> _Given data_:
****

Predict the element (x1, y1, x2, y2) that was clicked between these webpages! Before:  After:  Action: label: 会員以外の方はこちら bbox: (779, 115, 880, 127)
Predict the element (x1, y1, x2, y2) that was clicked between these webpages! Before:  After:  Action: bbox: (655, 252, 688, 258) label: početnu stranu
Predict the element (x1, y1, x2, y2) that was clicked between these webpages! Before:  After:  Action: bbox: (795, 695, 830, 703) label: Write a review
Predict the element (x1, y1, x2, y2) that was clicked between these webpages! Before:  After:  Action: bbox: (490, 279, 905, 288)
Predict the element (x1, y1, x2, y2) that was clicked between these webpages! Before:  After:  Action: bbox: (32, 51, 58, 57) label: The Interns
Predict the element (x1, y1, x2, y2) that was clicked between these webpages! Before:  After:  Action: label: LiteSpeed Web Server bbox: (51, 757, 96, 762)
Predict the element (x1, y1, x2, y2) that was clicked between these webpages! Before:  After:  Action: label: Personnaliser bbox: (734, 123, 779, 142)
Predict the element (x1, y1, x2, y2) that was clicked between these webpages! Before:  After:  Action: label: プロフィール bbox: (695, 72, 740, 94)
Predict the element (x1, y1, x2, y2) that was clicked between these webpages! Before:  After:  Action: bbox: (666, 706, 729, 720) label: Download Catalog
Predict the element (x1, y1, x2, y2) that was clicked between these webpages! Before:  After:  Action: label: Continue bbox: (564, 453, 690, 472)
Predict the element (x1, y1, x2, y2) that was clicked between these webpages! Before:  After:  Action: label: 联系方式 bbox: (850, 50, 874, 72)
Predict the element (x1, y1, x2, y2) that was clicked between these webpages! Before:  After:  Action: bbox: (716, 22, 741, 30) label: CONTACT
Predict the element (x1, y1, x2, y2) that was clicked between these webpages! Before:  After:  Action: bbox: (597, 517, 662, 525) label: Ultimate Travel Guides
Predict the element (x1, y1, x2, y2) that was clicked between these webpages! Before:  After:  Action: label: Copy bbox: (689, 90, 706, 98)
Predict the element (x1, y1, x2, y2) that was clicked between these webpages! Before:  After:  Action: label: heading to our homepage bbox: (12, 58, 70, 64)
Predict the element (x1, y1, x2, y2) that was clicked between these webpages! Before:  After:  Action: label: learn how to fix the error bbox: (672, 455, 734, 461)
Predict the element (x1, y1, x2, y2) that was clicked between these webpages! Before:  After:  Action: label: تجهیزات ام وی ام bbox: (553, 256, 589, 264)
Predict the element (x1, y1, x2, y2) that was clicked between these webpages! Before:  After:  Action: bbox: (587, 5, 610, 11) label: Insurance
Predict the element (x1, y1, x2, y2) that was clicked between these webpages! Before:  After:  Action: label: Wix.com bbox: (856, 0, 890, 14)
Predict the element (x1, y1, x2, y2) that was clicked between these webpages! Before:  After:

****

> _What you should do_:
Show each row above that contains the string "联系方式", copying every such row in full. Treat the match as case-sensitive.

> _Finished answer_:
Predict the element (x1, y1, x2, y2) that was clicked between these webpages! Before:  After:  Action: label: 联系方式 bbox: (850, 50, 874, 72)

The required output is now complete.